● Records from a dataset
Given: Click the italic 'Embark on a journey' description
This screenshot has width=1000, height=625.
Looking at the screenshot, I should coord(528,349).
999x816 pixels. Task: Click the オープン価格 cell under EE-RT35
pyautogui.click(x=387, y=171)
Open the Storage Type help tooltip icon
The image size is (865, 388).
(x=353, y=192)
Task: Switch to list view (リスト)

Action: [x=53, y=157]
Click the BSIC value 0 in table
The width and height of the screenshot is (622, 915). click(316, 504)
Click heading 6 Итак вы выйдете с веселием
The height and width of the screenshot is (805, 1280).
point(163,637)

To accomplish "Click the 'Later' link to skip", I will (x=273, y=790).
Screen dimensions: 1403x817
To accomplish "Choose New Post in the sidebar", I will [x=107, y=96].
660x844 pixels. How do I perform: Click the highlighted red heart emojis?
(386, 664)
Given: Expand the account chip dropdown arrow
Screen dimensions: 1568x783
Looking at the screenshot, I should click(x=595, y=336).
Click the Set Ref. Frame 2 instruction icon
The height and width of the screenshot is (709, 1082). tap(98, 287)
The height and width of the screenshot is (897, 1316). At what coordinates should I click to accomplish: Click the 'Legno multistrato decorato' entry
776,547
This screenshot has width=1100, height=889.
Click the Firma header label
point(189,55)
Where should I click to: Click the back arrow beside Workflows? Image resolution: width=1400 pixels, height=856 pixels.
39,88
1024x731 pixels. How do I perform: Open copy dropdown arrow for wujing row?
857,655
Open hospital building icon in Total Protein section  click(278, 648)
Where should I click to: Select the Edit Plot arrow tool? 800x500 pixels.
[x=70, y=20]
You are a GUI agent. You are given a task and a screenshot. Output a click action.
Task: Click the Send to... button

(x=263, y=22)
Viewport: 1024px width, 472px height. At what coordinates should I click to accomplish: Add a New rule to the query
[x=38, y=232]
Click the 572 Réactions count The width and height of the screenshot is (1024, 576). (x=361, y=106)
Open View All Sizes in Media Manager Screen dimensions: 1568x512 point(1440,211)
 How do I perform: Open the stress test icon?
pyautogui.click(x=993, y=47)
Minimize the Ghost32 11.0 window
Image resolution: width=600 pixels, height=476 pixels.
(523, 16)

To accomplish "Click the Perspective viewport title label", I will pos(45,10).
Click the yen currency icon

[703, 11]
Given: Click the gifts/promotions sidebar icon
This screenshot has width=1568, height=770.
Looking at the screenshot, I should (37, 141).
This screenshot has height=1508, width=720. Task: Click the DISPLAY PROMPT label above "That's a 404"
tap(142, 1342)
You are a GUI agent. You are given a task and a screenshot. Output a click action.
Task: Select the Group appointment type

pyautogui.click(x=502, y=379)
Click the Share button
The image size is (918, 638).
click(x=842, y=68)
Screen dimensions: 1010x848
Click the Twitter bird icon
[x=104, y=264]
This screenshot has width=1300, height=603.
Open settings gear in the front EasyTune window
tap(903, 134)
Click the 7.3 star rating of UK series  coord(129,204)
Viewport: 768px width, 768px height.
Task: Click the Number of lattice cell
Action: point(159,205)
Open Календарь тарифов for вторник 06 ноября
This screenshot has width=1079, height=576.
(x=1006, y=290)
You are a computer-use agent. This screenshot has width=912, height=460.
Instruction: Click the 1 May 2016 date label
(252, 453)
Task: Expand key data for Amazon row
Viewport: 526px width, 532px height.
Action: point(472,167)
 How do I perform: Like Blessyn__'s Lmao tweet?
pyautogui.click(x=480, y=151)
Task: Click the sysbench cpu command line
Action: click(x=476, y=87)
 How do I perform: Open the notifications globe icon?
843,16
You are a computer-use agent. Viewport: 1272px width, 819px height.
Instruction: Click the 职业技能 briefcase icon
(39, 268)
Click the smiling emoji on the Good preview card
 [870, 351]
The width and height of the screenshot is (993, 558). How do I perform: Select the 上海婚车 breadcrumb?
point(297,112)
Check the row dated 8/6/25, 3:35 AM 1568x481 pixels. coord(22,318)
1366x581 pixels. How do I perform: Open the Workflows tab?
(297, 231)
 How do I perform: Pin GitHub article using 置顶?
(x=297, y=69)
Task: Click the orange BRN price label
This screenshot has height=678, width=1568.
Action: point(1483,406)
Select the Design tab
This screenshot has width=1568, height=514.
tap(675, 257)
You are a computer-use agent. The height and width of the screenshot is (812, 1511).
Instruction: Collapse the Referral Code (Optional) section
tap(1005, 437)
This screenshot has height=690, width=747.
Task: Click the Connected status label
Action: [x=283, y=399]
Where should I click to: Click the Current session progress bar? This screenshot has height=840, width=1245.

● Task objective
Scan the data, and report each line that uses the word "computer".

● Answer for the task
You are a computer-use agent. This screenshot has width=912, height=460.
You are a computer-use agent. Viewport: 1272px width, 819px height.
You are a computer-use agent. The height and width of the screenshot is (812, 1511).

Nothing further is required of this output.